By | January 22, 2018

Many companies are looking past quarterly results to discover long-term economic opportunities in U.N. goals to end poverty and protect the planet, the head of an international business commission has said.

Mark Malloch-Brown’s Business and Sustainable Development Commission has contacted 1,500 CEOs over two years to persuade them that embracing development can boost their bottom line, and will wrap up its work at the Davos World Economic Forum on Tuesday.

“We feel we’ve lit a flame here,” said Malloch-Brown, a British former U.N. deputy secretary-general who will now spearhead campaigning to keep Britain in the European Union.
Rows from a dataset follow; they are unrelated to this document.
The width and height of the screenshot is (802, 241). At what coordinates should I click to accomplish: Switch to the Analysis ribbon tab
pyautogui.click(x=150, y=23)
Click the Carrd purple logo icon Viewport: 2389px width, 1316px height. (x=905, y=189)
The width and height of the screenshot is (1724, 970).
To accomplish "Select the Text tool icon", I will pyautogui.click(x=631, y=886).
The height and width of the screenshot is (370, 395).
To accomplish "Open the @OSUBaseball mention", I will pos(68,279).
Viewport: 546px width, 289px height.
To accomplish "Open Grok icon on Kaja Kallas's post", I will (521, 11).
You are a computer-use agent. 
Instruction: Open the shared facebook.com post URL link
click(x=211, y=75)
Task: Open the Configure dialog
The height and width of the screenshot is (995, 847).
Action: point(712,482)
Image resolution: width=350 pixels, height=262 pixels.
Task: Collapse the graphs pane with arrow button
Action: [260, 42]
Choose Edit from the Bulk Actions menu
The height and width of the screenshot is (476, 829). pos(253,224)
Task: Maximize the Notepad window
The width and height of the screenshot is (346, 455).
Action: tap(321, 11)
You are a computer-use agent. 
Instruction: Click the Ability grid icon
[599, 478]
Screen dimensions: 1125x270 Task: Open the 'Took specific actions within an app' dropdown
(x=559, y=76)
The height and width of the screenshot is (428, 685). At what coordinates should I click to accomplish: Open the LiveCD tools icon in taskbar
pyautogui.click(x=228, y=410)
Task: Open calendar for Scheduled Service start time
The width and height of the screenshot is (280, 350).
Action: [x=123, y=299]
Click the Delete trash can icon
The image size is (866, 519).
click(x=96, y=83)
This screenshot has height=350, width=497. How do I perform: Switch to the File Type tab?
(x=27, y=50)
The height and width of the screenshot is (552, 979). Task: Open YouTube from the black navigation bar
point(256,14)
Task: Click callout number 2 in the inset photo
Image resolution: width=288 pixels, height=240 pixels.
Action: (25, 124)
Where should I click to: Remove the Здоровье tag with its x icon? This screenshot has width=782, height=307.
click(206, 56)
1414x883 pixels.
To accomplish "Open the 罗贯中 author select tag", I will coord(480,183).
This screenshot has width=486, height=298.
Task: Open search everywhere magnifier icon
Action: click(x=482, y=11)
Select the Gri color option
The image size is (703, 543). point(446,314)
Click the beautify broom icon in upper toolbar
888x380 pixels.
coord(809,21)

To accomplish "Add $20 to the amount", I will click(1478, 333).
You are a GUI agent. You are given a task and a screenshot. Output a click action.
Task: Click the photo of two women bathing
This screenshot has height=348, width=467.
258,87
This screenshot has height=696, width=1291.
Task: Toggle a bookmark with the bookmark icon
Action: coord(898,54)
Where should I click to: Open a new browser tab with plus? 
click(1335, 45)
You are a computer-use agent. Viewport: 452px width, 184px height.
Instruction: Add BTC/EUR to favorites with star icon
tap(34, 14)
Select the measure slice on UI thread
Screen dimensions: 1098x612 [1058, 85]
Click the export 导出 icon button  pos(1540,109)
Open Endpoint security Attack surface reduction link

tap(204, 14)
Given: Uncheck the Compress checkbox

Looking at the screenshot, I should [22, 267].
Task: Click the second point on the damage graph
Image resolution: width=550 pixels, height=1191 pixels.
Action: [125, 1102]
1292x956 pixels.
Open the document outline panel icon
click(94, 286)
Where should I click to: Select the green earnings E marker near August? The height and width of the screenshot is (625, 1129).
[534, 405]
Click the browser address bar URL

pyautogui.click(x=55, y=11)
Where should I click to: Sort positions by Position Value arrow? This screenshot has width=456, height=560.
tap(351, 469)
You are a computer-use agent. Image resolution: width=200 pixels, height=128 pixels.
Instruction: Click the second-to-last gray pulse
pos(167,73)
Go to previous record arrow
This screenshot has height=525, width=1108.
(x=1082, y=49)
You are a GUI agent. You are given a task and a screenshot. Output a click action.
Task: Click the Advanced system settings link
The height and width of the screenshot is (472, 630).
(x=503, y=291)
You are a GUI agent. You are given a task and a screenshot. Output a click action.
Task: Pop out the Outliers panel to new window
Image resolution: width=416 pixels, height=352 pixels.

His 37-strong group included leaders of firms such as Unilever, Merck, Mars, Alibaba, Safaricom and Aviva as well as academics and civil society leaders, urging businesses to adopt U.N. goals for 2030 such as ending poverty and hunger and to slow climate change.

In a report last year, the commission said companies could unlock at least $12 trillion in market opportunities by 2030 and create up to 380 million jobs by focusing on transport, energy, cities, agriculture, food and health.

Malloch-Brown told Reuters the biggest barrier was CEOs’ mindsets.

“CEOs are still terribly preoccupied by quarterly results,” he said. “The hardest argument is to persuade them to persuade their shareholders to let them think – at least in a portion of their business – in the long term.”

Companies such as Unilever and Mars found it was much better to pay African farmers fair, stable prices for cocoa and focus on quality chocolate rather than risk putting farmers out of business with low prices, he said.

And insurer Aviva is developing benchmarks so that investors “can judge whether a company is having an impact” in terms of the sustainable development goals, he said.

Another initiative was to develop more “blended finance” for the global development goals involving both public and private sources.

Malloch-Brown said construction firms could tap a vast market for low-cost houses in cities such as Mumbai or Lagos rather than building a “few mansions in Weybridge,” a prosperous English town.

Commission member Amy Jadesimi, managing director of Nigeria’s Lagos Deep Offshore Logistics Base, said the opportunities in emerging economies were huge.

A 330-meter (1080 ft) long Floating Production, Storage and Offshore vessel built for Total will arrive in Nigeria this week from South Korea for completion work before deployment at Nigeria’s 200,000 barrel per day Egina field.

“We’re sending a signal to the world that you can do the most expensive industrial projects in the world here in Africa,” Jadesimi said.